Amun Re nous entraîne en Egypte. Les joueurs y disposent de 15
provinces sur lesquelles ils bâtissent des pyramides. Ces pyramides
valent des points de victoire en fin de partie, auxquels on ajoute toute
une série de bonus dont l'intérêt mène les
joueurs par le bout du nez : qui possède le plus de pyramides?
Qui a construit de manière équilibrée ? Quelles sont
les provinces sur lesquelles il y a des temples ? Qui est parvenu à
ne bâtir qu'en basse ou haute Egypte, à droite ou à
gauche du Nil ? Qui possède le plus d'or en fin de partie ? Autant
de détails qui départagent avec suspens tous les prétendants
à la victoire.
Les sources de plaisir sont nombreuses dans Amun Re. La plus grande,
à mes yeux, naît du mécanisme des offrandes qu'on
pratique six fois durant la partie. Que serait notre travail sans la bénédiction
des dieux, dans cette Egypte du temps des Pharaons ? Après avoir
engagé des paysans pour cultiver les terres de ses provinces et
y bâtir des pyramides, aucun joueur ne peut se dérober à
cette institution qui suspend le cours du jeu : l'offrande qu'il convient
d'accomplir pour satisfaire les divinités. Chacun puise donc dans
ses ressources et participe à une obole commune. Si ces offrandes
sont secrètes dans un premier temps, on les additionne ensuite
car au plus haute est leur valeur totale, au plus grande est la générosité
d'Amun Re. Cadeaux et revenus pleuvent alors
mais seulement sur
ceux qui ont été généreux ou qui ont eu l'intelligence
d'investir aux bons endroits. C'est le temps de grands enchantements mais
aussi de très grandes désillusions car certaines règles
et certaines cartes permettent d'influencer les offrandes à la
hausse ou à la baisse en fonction de ses intérêts.
Un régal !
Bien d'autres surprises nous attendent encore dans Amun Re. L'acquisition
des provinces repose sur l'excellent système d'enchères
que les familiers d'Evo connaissent. Mais là où l'humour
était au rendez-vous, surgit une attention très soutenue
de la part des joueurs car les provinces semblent promettre des revenus
inégaux. Notre expérience du jeu nous a cependant appris
que les provinces délaissées sont souvent acquises gratuitement
et que cette économie permet d'intervenir avec brio à d'autres
moments du jeu.
Le plateau est rapidement le lieu d'une activité intense. Chacun
développe ses champs, achète des briques, les transforme
en pyramides, fait intervenir des architectes, use et abuse des cartes
de pouvoir
Les provinces deviennent prospères et lorsque
la première manche finit, chacun se félicite généralement
des premiers points de victoire qu'il a acquis.
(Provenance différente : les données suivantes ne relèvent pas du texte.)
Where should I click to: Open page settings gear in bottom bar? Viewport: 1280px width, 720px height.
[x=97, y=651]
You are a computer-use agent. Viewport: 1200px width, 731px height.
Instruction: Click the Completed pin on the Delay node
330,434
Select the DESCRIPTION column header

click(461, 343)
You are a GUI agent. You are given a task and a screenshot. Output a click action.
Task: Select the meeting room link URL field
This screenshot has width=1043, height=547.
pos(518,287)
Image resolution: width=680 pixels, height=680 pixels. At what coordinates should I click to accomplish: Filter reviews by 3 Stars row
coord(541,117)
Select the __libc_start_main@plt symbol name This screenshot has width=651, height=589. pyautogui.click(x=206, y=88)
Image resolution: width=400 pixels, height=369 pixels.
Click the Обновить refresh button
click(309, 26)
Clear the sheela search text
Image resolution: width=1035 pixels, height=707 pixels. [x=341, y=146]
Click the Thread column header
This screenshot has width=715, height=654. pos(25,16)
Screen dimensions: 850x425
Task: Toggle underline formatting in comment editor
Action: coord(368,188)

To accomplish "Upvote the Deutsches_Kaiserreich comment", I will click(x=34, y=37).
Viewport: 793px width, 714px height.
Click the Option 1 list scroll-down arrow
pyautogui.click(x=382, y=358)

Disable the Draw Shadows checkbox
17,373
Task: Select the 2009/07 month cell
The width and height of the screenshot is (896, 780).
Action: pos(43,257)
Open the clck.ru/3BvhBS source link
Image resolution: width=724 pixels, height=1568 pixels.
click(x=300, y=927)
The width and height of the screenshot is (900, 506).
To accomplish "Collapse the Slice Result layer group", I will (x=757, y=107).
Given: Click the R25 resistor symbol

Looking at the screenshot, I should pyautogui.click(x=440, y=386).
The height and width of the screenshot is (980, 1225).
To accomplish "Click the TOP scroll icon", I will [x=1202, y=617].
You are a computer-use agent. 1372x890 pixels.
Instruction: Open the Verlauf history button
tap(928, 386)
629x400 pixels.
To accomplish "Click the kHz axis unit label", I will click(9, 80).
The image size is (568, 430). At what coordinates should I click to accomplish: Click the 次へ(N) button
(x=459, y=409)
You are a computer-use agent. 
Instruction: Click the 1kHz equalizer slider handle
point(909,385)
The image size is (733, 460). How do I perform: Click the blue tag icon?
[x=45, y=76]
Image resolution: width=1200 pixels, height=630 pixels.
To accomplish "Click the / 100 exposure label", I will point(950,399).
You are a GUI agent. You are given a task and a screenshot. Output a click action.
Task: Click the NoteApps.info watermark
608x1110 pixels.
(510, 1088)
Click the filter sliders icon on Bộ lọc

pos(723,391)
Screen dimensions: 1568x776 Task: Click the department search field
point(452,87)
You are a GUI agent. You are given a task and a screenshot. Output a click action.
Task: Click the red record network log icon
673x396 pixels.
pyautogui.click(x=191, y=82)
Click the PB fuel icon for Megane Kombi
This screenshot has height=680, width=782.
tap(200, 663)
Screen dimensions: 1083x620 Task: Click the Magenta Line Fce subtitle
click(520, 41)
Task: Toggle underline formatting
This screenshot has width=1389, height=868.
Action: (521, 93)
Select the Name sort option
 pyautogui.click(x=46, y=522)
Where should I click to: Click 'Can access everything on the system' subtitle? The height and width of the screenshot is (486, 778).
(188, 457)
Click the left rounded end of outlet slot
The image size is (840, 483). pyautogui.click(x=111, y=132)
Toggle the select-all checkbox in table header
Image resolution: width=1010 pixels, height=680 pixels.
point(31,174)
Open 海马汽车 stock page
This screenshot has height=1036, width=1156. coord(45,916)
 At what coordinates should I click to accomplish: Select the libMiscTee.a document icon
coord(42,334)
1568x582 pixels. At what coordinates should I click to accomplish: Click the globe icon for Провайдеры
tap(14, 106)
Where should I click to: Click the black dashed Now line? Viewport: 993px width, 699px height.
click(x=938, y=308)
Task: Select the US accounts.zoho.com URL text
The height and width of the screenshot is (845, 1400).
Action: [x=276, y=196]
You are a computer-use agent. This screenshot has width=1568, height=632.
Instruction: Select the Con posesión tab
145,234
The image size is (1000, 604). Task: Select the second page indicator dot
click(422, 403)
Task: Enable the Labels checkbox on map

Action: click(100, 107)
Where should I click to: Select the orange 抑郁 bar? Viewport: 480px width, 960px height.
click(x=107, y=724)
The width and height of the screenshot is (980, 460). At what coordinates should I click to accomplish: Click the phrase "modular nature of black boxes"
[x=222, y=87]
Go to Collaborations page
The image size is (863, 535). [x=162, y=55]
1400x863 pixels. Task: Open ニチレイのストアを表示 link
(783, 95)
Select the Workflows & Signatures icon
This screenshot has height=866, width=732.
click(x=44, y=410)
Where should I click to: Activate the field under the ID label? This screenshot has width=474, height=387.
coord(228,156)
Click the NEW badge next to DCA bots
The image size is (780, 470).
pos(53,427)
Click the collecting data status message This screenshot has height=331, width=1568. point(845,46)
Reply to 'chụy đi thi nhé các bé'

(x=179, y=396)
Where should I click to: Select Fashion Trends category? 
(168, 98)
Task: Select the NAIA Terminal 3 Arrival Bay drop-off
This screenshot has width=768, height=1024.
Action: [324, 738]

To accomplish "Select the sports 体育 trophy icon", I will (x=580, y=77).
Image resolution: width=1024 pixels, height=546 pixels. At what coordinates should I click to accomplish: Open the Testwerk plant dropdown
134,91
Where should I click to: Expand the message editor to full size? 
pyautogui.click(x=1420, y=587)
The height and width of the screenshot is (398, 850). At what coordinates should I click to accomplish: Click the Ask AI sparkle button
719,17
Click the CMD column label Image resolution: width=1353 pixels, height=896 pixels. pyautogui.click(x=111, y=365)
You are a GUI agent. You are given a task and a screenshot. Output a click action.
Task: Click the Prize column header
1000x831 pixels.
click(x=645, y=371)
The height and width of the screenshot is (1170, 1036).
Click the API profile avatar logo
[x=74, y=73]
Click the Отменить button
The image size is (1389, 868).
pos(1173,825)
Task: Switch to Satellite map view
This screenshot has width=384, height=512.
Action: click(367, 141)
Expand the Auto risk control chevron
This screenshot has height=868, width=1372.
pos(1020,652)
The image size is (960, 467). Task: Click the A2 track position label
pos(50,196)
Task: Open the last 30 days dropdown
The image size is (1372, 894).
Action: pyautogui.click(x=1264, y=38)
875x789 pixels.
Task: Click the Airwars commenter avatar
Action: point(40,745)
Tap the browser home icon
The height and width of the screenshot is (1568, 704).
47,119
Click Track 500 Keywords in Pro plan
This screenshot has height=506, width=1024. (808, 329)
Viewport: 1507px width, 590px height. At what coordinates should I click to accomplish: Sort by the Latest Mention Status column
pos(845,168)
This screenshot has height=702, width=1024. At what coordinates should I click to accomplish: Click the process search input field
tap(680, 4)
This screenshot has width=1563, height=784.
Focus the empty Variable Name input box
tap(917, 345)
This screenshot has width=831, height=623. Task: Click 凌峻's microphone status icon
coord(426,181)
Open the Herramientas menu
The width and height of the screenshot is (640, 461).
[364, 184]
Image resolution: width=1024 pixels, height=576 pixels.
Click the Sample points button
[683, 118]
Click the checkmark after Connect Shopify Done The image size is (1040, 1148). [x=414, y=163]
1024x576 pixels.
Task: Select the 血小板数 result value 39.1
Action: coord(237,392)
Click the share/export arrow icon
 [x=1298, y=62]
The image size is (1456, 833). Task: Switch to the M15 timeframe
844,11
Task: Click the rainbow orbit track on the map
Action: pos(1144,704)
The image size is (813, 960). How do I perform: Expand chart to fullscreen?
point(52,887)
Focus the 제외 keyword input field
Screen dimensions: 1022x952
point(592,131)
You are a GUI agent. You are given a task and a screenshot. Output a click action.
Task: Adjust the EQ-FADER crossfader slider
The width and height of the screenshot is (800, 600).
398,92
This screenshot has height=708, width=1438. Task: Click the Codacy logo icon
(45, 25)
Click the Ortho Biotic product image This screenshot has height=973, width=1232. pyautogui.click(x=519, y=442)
Or c'est à cet instant précis qu'un grand remous agite
Amun Re. L'entrée dans la seconde manche correspond au passage
de l'ancien ou nouveau Royaume. Toutes les propriétés sont
abolies et le Pharaon remet en vente les provinces sur lesquelles se trouvent
encore toutes les constructions de la manche précédente.
Certaines provinces sont dès lors très convoitées
et la partie d'enchères qui s'ensuit est toujours un grand moment
de jeu.
Amun Re est un très bon jeu, intelligent et souple, se prêtant
à des stratégies très diverses. La première
partie est relativement longue ( 2 à 2 h 30) mais quand on y rejoue,
l'efficacité que chacun déploie par sa connaissance des
règles et des cartes réduit cette durée à
90 minutes. Quelques ambiguïtés existent dans la règle
allemande sur l'usage de la carte Architecte et nous avons essayé
de les lever dans notre traduction française. C'est naturellement
une interprétation. L'aide de jeu, elle aussi, a été
soignée car nous constatons trop souvent que les aides qui paraissent
vite sur Internet ne sont pas toujours rigoureuses quand on les compare
aux règles allemandes. L'éditeur Hans in Glück prouve
une fois de plus que la qualité est liée à son nom.
Il nous fait, de plus, la fleur de nous donner un matériel de jeu
dont les cartes sont sans textes allemands mais avec des symboles qui
permettent un jeu facile dans toutes les langues. Nous vous conseillons
de jouer à quatre ou cinq joueurs : les deux nombres sont idéaux.